Work required: From the entries below, return exactly the lines beginning at the one that contains "Screen dimensions: 757x246" and ending at the one that contains "Task: Focus the", both of them included, and only those lines.

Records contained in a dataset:
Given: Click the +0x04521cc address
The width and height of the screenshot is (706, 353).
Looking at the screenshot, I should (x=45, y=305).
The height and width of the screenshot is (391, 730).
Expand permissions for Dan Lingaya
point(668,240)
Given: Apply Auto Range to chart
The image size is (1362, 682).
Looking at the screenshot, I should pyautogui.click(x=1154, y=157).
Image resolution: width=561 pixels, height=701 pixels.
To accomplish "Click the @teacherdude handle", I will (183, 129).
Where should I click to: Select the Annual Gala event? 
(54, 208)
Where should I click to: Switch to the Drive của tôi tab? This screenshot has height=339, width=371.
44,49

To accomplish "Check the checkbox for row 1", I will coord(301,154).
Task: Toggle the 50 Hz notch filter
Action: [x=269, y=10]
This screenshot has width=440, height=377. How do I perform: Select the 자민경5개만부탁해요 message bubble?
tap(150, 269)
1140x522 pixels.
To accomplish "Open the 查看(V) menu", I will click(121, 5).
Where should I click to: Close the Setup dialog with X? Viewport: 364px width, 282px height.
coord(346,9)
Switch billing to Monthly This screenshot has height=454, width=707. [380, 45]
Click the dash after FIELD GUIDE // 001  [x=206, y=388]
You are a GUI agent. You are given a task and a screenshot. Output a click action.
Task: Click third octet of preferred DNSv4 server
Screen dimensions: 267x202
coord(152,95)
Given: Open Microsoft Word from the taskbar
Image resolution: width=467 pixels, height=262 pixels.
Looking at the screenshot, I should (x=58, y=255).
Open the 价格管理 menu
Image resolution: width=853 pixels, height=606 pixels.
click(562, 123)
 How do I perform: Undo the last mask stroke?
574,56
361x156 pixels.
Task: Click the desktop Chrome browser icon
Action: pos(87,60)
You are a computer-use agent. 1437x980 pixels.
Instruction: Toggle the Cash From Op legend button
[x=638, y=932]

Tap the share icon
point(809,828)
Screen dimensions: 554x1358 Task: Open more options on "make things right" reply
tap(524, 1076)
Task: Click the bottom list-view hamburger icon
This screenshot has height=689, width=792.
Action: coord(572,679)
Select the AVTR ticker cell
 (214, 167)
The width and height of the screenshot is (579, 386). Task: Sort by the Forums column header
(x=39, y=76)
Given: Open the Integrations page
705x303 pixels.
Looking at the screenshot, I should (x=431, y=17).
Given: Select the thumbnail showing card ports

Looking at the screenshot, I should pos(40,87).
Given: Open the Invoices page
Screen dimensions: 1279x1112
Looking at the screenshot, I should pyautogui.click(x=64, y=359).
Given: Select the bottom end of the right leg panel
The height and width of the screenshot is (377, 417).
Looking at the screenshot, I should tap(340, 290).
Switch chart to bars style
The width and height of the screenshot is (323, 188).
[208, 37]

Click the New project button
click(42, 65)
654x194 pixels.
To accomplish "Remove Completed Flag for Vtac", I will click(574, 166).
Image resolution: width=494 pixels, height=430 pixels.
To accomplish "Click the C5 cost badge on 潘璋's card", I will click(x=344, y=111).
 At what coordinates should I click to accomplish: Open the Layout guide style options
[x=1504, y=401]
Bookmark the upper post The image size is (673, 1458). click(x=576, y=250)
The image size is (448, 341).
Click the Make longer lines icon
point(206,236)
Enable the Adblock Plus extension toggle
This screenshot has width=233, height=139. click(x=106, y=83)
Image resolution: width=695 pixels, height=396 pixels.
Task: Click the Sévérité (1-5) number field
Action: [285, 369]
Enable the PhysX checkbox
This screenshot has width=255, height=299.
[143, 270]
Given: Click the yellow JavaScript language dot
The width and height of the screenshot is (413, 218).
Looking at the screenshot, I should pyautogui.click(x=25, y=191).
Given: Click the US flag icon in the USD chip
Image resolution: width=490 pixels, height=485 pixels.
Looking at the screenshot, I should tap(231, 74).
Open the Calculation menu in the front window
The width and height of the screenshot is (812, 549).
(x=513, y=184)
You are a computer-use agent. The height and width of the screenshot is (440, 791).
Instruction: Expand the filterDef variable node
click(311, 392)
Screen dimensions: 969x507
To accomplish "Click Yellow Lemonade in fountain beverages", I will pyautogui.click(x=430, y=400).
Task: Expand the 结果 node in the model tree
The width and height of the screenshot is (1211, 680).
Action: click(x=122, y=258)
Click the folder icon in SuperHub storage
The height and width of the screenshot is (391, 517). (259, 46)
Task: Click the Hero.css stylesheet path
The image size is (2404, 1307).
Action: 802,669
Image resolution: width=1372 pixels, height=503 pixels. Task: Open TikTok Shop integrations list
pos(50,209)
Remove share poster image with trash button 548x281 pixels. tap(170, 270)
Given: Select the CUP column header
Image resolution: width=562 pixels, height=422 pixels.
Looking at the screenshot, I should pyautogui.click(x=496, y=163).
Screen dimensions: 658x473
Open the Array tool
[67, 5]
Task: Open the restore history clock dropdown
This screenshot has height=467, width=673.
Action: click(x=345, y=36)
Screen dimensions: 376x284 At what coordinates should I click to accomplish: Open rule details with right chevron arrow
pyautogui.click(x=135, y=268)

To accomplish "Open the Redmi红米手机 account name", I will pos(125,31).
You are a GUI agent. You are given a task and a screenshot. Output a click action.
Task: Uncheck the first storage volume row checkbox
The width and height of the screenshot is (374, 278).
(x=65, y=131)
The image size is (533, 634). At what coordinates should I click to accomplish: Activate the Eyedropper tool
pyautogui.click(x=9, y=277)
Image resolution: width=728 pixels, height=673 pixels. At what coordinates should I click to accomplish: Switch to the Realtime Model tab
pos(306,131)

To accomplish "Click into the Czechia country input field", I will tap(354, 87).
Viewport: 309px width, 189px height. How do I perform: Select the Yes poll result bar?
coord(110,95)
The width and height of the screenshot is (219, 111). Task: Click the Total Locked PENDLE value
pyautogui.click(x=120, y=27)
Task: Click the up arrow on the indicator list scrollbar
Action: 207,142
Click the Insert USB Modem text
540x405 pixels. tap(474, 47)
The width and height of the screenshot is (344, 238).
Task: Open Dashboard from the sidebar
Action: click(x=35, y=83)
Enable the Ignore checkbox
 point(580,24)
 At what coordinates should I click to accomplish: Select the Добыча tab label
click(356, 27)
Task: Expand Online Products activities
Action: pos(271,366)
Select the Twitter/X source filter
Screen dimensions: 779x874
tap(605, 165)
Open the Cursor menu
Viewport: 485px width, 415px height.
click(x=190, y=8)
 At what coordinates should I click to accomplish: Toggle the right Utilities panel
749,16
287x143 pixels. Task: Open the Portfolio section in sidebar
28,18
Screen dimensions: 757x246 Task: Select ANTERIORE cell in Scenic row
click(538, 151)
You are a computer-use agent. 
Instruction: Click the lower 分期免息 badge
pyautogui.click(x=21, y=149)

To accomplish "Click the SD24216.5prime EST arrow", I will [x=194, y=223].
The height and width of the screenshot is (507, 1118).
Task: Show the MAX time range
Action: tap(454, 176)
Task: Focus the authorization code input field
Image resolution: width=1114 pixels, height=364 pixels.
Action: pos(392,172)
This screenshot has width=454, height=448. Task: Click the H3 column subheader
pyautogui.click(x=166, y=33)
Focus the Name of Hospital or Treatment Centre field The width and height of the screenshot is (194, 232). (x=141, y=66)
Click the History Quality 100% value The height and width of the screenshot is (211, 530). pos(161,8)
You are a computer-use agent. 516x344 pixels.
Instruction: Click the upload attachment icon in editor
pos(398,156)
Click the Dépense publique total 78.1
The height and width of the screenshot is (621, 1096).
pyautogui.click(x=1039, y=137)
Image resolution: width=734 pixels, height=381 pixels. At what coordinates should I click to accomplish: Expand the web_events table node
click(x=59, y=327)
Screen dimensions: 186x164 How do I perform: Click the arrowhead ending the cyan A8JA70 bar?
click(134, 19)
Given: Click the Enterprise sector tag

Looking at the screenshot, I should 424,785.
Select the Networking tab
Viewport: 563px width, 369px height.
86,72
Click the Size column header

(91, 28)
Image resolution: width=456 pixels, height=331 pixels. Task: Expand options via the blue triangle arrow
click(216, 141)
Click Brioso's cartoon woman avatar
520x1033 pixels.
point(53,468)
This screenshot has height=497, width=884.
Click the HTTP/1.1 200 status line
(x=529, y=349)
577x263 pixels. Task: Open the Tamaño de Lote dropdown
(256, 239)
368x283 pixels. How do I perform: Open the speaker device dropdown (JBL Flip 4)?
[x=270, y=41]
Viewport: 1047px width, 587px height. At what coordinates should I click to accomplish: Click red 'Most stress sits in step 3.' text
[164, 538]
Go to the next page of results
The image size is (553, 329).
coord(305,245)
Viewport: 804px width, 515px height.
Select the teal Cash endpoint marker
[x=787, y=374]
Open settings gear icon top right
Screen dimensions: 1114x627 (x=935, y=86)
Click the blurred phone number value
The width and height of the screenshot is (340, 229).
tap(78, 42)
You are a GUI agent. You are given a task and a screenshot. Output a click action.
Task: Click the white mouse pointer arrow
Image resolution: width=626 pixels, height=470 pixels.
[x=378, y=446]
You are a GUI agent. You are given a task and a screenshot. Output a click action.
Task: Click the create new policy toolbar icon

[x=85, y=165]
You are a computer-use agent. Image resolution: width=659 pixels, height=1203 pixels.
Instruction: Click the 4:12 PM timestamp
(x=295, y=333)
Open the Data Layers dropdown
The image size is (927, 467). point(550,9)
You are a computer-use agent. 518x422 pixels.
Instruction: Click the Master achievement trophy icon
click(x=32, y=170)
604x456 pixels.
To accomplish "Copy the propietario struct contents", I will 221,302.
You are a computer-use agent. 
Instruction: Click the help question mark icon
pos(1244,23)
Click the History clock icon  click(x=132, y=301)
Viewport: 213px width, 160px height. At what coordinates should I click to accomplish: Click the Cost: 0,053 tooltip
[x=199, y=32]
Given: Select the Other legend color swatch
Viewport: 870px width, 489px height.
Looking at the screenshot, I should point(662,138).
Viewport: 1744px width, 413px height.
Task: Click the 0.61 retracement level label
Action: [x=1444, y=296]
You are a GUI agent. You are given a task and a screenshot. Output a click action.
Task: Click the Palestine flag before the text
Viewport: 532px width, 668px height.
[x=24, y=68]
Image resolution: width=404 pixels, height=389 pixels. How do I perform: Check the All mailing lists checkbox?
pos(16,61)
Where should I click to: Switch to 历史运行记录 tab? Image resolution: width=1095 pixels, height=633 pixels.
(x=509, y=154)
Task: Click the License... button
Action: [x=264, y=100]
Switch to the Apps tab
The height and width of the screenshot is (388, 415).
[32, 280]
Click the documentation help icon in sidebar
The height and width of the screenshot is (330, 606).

Task solution:
Screen dimensions: 757x246 Task: Select ANTERIORE cell in Scenic row
click(538, 151)
You are a computer-use agent. 
Instruction: Click the lower 分期免息 badge
pyautogui.click(x=21, y=149)

To accomplish "Click the SD24216.5prime EST arrow", I will [x=194, y=223].
The height and width of the screenshot is (507, 1118).
Task: Show the MAX time range
Action: tap(454, 176)
Task: Focus the authorization code input field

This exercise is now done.